> _STUDY TEXT_:

* * *

Slideshow: Some early photos post surgery with Nurse Koda

In the background of my rehab session and before committing myself towards strengthening my graft and attacking my session with purpose.. one of the main factors (once my mind was ready) that I again delved into a rigorous rehab routine post work and during weekends was the fact that I had committed to a trip to Canada in November of that year with the main aim of wanting to be able to snow board. With my good friends Justin and Elke residing in Canada at the time and both of them being more than capable of snowboarding; this little carrot of a trip away after I had completed a good stint of intense rehab really gave me some effective motivation towards intensely making sure my body was ready to be able to jump on a snowboard and be stable enough to not injure myself.

Photo: Canada w/ Justin & Elke.

Photo: Canada w/ Justin & Elke.

From rock climbing to tree surfing (photo with my sister above), intense obstacle courses, hikes and numerous running and agility sessions all under the guidance and assistance of my good friend Ben Shipperd (rehab facilitator at Collingwood) I was able to put in a body of work that would hold me in good stead of my short term goal of wanting to get on a snow board by November. Once over in Canada (I had booked a solo holiday for 3 weeks) it was such a surreal experience to be in a country I had never been to before and experience a different culture all whilst spending quality time with my friends and completing my desire of snowboarding with no consequences – I was rewarded with enjoyment after grinding away for the months in the lead up at work and at rehab. It was the breath of fresh air I needed and was longing for.

* * *

> _EXERCISE OBJECTIVE_: Reproduce the part of the rehab and Canada trip passage starting at "Slideshow: Some early" and ending at "not injure myself.".

* * *

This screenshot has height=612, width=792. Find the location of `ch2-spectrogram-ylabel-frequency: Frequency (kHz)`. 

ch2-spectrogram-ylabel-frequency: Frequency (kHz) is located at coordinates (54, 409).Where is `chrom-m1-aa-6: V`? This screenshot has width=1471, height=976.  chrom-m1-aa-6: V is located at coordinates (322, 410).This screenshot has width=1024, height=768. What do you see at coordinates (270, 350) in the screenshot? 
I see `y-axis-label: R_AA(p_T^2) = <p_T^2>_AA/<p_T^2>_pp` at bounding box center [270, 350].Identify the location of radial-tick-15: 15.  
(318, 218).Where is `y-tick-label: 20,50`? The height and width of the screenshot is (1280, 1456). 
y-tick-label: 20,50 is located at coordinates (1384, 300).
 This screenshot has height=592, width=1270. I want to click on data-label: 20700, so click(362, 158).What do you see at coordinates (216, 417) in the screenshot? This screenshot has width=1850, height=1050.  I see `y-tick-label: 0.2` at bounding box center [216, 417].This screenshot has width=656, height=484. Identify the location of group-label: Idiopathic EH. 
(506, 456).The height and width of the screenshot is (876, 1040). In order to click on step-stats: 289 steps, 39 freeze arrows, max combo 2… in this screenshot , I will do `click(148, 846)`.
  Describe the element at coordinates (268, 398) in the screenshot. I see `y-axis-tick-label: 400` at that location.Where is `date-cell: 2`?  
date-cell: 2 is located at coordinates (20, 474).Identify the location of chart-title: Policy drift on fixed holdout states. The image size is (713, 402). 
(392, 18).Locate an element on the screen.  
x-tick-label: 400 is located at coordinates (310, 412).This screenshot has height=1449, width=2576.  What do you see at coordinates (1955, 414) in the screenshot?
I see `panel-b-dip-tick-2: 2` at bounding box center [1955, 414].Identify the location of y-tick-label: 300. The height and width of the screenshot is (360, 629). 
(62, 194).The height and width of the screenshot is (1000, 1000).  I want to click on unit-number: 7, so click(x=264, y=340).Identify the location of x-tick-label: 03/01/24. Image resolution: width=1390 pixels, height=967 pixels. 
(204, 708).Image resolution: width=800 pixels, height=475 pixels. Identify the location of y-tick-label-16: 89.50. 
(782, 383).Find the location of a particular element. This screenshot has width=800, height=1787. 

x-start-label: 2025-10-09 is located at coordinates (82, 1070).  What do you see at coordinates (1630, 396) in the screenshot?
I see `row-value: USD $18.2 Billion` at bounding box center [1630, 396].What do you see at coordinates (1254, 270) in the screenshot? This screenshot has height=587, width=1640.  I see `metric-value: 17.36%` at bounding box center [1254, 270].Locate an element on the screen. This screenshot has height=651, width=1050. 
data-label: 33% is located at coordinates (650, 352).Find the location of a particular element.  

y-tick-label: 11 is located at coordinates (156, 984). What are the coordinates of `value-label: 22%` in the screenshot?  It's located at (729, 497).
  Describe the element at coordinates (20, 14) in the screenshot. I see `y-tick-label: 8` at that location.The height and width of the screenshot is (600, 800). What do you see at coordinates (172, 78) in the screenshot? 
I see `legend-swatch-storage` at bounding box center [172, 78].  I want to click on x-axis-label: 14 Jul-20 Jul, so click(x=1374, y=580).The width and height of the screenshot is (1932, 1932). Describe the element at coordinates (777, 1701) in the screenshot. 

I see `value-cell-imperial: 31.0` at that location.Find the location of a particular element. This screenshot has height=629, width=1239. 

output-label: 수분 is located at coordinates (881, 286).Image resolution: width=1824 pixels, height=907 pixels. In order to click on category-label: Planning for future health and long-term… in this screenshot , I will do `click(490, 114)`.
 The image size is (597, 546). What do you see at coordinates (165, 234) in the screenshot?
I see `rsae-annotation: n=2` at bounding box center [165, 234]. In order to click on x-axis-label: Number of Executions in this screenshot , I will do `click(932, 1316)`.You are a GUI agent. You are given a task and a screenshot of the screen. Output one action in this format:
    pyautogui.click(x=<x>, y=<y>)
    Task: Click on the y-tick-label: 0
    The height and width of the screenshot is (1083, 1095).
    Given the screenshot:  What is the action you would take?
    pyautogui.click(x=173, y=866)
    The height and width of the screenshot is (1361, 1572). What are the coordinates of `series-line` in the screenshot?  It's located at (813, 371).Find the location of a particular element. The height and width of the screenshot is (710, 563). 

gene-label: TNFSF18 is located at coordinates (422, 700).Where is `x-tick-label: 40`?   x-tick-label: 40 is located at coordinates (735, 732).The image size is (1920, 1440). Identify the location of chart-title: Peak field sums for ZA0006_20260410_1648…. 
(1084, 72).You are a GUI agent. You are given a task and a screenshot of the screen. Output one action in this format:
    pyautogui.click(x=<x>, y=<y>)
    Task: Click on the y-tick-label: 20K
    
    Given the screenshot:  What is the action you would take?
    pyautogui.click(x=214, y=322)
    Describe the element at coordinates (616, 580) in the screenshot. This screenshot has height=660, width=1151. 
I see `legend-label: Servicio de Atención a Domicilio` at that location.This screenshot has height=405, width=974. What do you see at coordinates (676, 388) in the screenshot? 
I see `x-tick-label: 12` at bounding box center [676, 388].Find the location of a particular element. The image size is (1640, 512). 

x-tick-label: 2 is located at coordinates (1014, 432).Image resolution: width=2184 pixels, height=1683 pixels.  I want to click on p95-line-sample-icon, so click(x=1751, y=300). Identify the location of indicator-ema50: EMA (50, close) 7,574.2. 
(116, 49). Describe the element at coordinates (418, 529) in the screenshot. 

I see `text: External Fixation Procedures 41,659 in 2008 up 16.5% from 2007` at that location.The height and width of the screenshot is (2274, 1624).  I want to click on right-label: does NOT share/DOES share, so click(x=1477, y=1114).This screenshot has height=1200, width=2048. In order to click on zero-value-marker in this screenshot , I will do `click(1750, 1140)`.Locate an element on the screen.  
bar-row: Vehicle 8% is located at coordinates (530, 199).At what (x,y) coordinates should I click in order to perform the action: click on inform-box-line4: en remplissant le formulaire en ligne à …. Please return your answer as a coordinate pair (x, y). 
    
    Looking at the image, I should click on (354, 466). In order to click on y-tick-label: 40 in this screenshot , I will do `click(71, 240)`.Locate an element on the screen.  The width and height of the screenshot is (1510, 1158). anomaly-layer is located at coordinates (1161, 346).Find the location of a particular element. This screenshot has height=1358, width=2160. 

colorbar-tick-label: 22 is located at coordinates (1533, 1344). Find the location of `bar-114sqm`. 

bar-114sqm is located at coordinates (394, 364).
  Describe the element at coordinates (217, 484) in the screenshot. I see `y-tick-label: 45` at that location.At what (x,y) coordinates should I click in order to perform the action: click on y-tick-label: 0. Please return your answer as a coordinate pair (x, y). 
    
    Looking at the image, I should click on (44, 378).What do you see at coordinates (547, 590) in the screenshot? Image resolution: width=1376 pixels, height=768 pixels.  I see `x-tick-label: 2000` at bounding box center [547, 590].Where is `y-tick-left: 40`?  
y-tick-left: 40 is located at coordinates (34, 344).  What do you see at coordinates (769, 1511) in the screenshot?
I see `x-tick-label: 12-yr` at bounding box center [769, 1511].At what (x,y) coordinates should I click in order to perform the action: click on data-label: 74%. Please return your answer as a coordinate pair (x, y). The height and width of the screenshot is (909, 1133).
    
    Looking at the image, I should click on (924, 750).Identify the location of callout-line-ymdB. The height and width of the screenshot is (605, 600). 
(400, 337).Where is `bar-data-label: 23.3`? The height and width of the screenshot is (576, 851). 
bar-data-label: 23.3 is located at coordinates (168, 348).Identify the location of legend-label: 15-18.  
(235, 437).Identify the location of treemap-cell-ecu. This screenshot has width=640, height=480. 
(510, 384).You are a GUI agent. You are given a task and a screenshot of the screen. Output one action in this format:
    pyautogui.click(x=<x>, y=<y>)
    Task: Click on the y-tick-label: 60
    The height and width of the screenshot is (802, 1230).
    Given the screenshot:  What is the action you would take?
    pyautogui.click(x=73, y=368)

* * *

> _SOLUTION TO THE EXERCISE_:
Slideshow: Some early photos post surgery with Nurse Koda

In the background of my rehab session and before committing myself towards strengthening my graft and attacking my session with purpose.. one of the main factors (once my mind was ready) that I again delved into a rigorous rehab routine post work and during weekends was the fact that I had committed to a trip to Canada in November of that year with the main aim of wanting to be able to snow board. With my good friends Justin and Elke residing in Canada at the time and both of them being more than capable of snowboarding; this little carrot of a trip away after I had completed a good stint of intense rehab really gave me some effective motivation towards intensely making sure my body was ready to be able to jump on a snowboard and be stable enough to not injure myself.